Too focused on things that didn’t “count.”
I was the “weird” kid.
I liked going to my cousin’s house and helping her clean her room.
I loved office supplies when I was seven.
I played with Barbies until I was at least fifteen.
When I was a kid, I was the one who went back down the street on Halloween because the elderly woman looked sad when we skipped her house. I wanted to take the candy she had waited to give. I didn’t want her to feel forgotten.
I was the kid who stayed behind at summer camp to help clean up after craft time, long after everyone else ran outside.
I grew up in a house with grandparents, aunts, uncles, cousins, and my immediate family all under one roof. I was raised to respect everyone, not just the loudest voice in the room. It was a good home. Not perfect. Not always emotionally mature. I saw things I probably shouldn’t have, and learned things earlier than I needed to. But I was protected from a lot of things other kids weren’t. You take it for what it’s worth.
That home taught me discernment. We weren’t always good at how we reacted to things—but we knew things. Intuition ran as deep as wit, and just as quietly.
I was younger than most kids my age, but somehow wiser than their parents.
I noticed things about the room that others didn’t. When someone spoke, I would scan the faces around them. I knew who was happy, who was confused. I could tell who was sad, and who was about to melt down.
But the truth is, I was never bad at life.
I was just built for building.
Maybe my dad taught me a lot of that. He was always trying to make me think—to see the other side of things and people. He could tell I was a trusting child, and in his own quiet way, he tried to help me understand that things aren’t always what they seem. He taught me to trust that feeling when something doesn’t feel right. In his own way, he was saying, “you learned to read a room before you learned to speak in it.”
He still sits with me and talks to me about my life. I’m grateful for that. It shaped me into the kind of person I am today, someone who thinks in layers, who tries to notice what’s unseen.
That kind of noticing doesn’t disappear when you grow up.
It becomes a way of moving through the world.
I think my dad knew more than he ever said. He was aware, and in his own way, he was trying to do something different. He taught me how to pause. How to look before reacting. How to consider what was happening beneath the surface. Maybe that was his way of breaking generational patterns and surviving in the world, by teaching me how to act instead of react.
None of that fits traditional productivity.
I didn’t burn to perform.
I burned to tend wounds.
Producing, organizing, and even daydreaming- those things didn’t exhaust me.

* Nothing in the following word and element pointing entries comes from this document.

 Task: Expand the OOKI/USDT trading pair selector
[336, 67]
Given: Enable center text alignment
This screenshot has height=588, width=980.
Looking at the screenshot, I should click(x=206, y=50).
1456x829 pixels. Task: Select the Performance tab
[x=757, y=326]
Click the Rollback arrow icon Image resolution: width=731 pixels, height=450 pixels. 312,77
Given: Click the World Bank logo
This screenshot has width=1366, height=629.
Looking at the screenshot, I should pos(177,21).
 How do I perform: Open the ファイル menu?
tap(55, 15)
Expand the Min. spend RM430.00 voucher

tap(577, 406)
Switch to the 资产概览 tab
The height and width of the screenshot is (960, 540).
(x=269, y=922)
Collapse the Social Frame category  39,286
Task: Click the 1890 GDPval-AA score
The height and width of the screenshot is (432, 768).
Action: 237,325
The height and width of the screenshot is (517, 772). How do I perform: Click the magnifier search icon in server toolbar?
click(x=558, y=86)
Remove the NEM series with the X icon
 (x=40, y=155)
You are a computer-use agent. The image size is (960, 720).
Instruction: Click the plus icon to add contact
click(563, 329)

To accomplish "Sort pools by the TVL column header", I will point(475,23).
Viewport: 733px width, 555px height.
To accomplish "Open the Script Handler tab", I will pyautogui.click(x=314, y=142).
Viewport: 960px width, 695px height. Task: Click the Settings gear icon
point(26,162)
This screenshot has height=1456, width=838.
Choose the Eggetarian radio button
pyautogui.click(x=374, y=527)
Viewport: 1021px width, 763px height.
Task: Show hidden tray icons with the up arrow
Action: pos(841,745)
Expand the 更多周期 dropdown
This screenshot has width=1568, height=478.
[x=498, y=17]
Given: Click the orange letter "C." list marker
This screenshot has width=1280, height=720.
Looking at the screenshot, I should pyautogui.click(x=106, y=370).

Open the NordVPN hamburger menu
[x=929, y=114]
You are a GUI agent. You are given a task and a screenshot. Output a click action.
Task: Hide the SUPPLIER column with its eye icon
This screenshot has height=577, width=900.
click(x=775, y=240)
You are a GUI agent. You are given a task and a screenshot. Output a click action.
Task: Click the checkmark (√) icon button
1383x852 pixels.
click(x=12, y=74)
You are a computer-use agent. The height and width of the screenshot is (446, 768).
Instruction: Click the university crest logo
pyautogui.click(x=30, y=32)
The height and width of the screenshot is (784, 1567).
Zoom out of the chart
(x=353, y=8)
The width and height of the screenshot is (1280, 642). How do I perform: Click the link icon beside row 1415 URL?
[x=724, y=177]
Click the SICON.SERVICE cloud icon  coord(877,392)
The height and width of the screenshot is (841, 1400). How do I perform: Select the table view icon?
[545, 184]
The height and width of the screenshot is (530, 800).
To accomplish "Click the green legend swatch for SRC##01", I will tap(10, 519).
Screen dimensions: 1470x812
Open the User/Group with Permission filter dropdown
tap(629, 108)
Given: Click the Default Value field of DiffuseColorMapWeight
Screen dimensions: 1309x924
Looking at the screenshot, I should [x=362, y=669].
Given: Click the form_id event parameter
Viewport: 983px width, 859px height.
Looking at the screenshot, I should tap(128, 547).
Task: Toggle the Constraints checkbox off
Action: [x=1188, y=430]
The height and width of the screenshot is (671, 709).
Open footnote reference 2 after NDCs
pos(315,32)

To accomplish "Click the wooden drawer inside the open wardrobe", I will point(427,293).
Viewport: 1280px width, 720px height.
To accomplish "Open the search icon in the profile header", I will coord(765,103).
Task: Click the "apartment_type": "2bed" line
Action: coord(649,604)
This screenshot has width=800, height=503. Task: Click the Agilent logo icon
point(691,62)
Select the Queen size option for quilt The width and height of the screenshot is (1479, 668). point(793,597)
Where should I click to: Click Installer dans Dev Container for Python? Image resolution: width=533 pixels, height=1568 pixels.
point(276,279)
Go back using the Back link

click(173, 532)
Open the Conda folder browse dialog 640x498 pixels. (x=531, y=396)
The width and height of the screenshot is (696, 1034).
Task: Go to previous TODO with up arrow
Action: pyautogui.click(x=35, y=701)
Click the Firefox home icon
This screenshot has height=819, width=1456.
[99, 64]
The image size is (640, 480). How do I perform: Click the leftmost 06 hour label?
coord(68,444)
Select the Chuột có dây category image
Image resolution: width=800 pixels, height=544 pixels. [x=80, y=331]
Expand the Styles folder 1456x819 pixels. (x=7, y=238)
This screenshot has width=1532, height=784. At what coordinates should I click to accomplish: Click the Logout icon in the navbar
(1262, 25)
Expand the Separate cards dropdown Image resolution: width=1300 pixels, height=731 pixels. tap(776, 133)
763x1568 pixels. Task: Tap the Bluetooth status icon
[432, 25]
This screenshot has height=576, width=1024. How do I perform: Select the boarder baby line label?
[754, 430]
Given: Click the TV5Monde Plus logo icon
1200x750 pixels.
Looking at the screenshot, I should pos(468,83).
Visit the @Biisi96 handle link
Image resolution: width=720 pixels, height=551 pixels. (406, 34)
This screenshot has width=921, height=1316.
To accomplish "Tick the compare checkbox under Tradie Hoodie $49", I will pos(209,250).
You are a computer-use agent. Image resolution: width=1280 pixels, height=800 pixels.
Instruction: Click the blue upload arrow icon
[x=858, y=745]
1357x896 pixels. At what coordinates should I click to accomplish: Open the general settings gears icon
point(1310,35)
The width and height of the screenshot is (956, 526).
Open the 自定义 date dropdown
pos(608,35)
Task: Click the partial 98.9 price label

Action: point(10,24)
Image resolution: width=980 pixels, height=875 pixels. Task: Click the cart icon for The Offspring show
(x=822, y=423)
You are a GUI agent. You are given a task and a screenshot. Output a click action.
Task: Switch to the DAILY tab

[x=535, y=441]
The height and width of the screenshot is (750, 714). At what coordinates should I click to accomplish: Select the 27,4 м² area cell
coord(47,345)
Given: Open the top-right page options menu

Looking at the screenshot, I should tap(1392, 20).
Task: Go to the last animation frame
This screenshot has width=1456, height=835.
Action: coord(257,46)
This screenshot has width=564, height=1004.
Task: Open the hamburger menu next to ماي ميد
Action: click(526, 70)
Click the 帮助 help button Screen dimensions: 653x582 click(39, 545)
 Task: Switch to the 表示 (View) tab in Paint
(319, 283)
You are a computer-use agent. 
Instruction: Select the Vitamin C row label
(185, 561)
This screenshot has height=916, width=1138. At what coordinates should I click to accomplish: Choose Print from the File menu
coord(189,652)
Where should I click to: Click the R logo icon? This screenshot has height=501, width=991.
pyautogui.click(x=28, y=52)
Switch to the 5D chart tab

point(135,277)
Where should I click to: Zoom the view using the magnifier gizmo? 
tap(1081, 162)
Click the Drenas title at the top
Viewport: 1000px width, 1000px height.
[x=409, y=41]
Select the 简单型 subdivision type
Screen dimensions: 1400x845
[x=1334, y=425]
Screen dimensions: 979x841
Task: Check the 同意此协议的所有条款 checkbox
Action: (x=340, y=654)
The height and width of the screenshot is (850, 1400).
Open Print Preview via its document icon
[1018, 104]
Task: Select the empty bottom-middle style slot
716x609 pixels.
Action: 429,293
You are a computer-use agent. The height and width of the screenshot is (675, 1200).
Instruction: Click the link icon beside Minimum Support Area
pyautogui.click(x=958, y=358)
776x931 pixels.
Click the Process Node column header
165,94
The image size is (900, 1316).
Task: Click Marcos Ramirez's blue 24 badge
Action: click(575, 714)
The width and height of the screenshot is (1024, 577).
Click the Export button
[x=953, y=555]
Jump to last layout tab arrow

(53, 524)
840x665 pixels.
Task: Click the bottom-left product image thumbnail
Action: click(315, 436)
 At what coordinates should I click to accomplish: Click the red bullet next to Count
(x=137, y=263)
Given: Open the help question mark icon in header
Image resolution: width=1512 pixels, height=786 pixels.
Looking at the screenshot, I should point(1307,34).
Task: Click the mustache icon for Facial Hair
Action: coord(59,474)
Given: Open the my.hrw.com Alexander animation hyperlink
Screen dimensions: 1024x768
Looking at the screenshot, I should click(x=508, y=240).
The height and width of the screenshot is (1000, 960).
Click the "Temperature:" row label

They felt natural. Like putting things back where they belonged. Like preparing space for something good to happen.
Still, there’s a quiet fear in saying that out loud.
In naming what I do without apologizing for it.
In admitting that this way of being is not a phase.
That it’s not something I need to outgrow.
There is relief in finally letting it be enough.
I don’t need to make it useful.
I don’t need to make it impressive.
I don’t need to teach from it.
I just need to witness it.
Some things only exist so we can recognize ourselves in them.
And sometimes, that’s the holiest work there is.
Noticing becomes pausing.
Pausing becomes choosing.
Choosing becomes tending.
Maybe this is how we learn to live on purpose.